▸ **Data excerpts**:
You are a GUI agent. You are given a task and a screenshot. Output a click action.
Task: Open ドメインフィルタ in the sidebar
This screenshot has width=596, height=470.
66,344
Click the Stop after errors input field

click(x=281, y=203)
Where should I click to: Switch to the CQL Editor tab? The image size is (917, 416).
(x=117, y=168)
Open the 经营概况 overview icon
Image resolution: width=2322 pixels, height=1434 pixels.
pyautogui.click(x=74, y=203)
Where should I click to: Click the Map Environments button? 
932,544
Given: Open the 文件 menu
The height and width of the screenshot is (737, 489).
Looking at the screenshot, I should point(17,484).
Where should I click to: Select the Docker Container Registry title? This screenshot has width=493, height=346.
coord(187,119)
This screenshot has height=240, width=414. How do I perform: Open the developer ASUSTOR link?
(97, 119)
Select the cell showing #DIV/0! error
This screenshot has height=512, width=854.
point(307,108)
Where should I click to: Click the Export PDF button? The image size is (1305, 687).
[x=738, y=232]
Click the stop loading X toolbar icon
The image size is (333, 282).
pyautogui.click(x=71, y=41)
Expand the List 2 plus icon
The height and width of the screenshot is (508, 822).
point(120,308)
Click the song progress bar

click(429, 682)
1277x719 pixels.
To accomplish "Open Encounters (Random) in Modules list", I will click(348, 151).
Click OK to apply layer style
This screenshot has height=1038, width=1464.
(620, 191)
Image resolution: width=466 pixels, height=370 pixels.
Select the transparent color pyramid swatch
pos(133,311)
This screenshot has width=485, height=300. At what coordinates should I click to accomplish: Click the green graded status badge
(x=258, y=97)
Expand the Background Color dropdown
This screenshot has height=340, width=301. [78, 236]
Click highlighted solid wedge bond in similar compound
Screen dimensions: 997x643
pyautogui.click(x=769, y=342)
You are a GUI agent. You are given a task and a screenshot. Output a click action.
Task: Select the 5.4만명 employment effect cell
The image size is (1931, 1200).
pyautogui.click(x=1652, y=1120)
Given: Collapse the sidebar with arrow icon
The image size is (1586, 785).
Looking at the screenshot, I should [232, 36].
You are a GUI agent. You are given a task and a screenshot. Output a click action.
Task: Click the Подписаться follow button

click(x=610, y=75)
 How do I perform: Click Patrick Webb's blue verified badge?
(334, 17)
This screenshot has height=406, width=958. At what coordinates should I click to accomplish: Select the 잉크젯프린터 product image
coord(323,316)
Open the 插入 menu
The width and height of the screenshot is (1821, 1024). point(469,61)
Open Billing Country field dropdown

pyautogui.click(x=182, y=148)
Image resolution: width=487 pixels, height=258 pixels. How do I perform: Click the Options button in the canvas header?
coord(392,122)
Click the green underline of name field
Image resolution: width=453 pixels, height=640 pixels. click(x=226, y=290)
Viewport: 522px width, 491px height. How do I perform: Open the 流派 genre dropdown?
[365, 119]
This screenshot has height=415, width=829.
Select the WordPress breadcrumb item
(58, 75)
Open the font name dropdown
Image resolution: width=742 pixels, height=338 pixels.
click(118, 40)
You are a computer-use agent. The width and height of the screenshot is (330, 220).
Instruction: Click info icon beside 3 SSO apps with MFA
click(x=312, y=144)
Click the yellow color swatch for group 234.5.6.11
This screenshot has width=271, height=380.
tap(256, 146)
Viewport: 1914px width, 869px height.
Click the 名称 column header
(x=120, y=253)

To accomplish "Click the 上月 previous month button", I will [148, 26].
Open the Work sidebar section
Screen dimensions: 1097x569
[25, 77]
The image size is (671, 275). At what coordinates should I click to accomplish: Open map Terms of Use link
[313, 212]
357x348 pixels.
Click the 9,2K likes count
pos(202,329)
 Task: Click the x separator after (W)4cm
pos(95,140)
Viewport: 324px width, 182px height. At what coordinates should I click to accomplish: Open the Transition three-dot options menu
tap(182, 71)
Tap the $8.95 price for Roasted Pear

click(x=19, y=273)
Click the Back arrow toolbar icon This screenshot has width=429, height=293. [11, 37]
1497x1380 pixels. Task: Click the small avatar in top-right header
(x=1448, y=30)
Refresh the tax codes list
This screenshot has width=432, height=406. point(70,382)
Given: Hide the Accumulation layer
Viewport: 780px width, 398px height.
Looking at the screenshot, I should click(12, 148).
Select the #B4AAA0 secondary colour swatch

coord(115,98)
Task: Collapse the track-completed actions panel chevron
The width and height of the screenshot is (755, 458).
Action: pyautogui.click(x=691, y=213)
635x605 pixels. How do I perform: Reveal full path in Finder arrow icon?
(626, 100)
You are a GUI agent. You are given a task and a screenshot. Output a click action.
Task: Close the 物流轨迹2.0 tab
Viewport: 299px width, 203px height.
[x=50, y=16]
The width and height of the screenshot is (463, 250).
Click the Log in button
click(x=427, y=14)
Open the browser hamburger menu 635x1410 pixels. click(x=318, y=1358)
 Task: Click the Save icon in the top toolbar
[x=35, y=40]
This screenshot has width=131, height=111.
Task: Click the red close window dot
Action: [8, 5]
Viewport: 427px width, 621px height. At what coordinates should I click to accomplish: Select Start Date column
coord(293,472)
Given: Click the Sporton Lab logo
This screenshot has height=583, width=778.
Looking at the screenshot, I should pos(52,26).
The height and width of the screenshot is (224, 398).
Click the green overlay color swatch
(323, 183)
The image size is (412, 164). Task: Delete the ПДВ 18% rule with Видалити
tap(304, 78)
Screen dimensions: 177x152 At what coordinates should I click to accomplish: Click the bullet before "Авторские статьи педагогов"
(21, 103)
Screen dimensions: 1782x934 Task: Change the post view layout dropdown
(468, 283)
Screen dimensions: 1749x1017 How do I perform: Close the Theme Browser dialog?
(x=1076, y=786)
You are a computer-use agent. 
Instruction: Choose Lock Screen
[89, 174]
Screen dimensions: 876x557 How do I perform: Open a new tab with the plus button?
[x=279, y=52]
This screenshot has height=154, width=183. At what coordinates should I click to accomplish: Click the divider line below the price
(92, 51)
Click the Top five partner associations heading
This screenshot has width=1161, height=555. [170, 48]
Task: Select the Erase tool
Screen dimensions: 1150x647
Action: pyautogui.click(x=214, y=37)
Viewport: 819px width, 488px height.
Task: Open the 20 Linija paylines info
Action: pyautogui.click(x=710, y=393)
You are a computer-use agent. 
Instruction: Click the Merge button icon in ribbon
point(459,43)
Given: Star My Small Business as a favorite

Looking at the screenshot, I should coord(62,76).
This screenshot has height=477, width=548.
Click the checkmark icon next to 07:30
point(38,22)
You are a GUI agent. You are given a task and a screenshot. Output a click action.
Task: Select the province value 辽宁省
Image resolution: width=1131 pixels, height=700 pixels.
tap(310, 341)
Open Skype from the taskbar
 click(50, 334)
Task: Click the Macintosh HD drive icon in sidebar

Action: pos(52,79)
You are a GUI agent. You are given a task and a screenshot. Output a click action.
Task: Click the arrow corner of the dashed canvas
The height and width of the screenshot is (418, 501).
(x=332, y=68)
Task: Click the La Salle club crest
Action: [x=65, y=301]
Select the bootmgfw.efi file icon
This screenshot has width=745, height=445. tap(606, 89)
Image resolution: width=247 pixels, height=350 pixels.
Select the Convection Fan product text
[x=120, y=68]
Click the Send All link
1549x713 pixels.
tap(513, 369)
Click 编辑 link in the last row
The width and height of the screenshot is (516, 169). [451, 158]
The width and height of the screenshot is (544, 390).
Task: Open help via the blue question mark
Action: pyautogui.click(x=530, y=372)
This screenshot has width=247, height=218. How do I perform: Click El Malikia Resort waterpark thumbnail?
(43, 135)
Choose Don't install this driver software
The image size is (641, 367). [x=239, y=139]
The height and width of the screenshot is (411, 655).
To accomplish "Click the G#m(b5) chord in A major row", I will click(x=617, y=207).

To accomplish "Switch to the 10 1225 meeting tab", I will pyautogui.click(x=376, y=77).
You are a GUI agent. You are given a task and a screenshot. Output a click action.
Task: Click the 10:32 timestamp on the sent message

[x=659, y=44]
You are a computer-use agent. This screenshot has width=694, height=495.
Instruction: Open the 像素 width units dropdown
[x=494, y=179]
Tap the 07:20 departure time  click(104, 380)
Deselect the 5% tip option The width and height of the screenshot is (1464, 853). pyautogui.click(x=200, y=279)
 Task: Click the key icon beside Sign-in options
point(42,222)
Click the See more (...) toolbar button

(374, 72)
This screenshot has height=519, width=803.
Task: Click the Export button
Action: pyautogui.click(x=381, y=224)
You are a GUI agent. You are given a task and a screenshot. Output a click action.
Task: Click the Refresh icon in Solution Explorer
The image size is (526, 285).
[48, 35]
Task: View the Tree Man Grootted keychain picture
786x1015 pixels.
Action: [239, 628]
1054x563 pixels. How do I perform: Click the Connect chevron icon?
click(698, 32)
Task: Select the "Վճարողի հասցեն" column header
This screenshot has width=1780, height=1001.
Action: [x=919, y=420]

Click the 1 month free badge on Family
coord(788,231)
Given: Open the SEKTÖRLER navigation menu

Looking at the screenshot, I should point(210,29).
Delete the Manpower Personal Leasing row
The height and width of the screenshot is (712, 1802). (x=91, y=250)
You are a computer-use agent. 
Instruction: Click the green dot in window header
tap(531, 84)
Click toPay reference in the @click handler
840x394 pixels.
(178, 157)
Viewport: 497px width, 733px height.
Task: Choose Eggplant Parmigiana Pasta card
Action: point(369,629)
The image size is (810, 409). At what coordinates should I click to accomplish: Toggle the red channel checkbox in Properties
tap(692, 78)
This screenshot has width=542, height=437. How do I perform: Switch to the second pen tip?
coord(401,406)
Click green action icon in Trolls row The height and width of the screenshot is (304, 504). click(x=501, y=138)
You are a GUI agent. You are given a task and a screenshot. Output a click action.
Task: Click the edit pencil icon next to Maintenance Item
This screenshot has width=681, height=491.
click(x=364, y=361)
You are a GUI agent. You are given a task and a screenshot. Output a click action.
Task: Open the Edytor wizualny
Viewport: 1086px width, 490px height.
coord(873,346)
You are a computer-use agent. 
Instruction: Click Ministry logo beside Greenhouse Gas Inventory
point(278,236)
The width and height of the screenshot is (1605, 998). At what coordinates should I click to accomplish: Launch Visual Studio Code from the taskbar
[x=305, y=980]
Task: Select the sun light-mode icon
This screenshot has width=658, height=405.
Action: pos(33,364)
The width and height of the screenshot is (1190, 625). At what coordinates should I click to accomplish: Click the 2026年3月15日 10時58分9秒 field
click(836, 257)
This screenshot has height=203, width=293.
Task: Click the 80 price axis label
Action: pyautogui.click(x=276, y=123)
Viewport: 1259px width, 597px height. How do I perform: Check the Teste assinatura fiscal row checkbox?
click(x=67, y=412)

▸ **Exercise instructions**:
Format the records above as a Markdown table with the columns Row and Entry. Include every line from the start of the records down to the line containing "pyautogui.click(x=1652, y=1120)", counting both ends, number each line in Row, and omit blank lines.

▸ **Solution for this exercise**:
| Row | Entry |
|---|---|
| 1 | You are a GUI agent. You are given a task and a screenshot. Output a click action. |
| 2 | Task: Open ドメインフィルタ in the sidebar |
| 3 | This screenshot has width=596, height=470. |
| 4 | 66,344 |
| 5 | Click the Stop after errors input field |
| 6 | click(x=281, y=203) |
| 7 | Where should I click to: Switch to the CQL Editor tab? The image size is (917, 416). |
| 8 | (x=117, y=168) |
| 9 | Open the 经营概况 overview icon |
| 10 | Image resolution: width=2322 pixels, height=1434 pixels. |
| 11 | pyautogui.click(x=74, y=203) |
| 12 | Where should I click to: Click the Map Environments button?  |
| 13 | 932,544 |
| 14 | Given: Open the 文件 menu |
| 15 | The height and width of the screenshot is (737, 489). |
| 16 | Looking at the screenshot, I should point(17,484). |
| 17 | Where should I click to: Select the Docker Container Registry title? This screenshot has width=493, height=346. |
| 18 | coord(187,119) |
| 19 | This screenshot has height=240, width=414. How do I perform: Open the developer ASUSTOR link? |
| 20 | (97, 119) |
| 21 | Select the cell showing #DIV/0! error |
| 22 | This screenshot has height=512, width=854. |
| 23 | point(307,108) |
| 24 | Where should I click to: Click the Export PDF button? The image size is (1305, 687). |
| 25 | [x=738, y=232] |
| 26 | Click the stop loading X toolbar icon |
| 27 | The image size is (333, 282). |
| 28 | pyautogui.click(x=71, y=41) |
| 29 | Expand the List 2 plus icon |
| 30 | The height and width of the screenshot is (508, 822). |
| 31 | point(120,308) |
| 32 | Click the song progress bar |
| 33 | click(429, 682) |
| 34 | 1277x719 pixels. |
| 35 | To accomplish "Open Encounters (Random) in Modules list", I will click(348, 151). |
| 36 | Click OK to apply layer style |
| 37 | This screenshot has height=1038, width=1464. |
| 38 | (620, 191) |
| 39 | Image resolution: width=466 pixels, height=370 pixels. |
| 40 | Select the transparent color pyramid swatch |
| 41 | pos(133,311) |
| 42 | This screenshot has width=485, height=300. At what coordinates should I click to accomplish: Click the green graded status badge |
| 43 | (x=258, y=97) |
| 44 | Expand the Background Color dropdown |
| 45 | This screenshot has height=340, width=301. [78, 236] |
| 46 | Click highlighted solid wedge bond in similar compound |
| 47 | Screen dimensions: 997x643 |
| 48 | pyautogui.click(x=769, y=342) |
| 49 | You are a GUI agent. You are given a task and a screenshot. Output a click action. |
| 50 | Task: Select the 5.4만명 employment effect cell |
| 51 | The image size is (1931, 1200). |
| 52 | pyautogui.click(x=1652, y=1120) |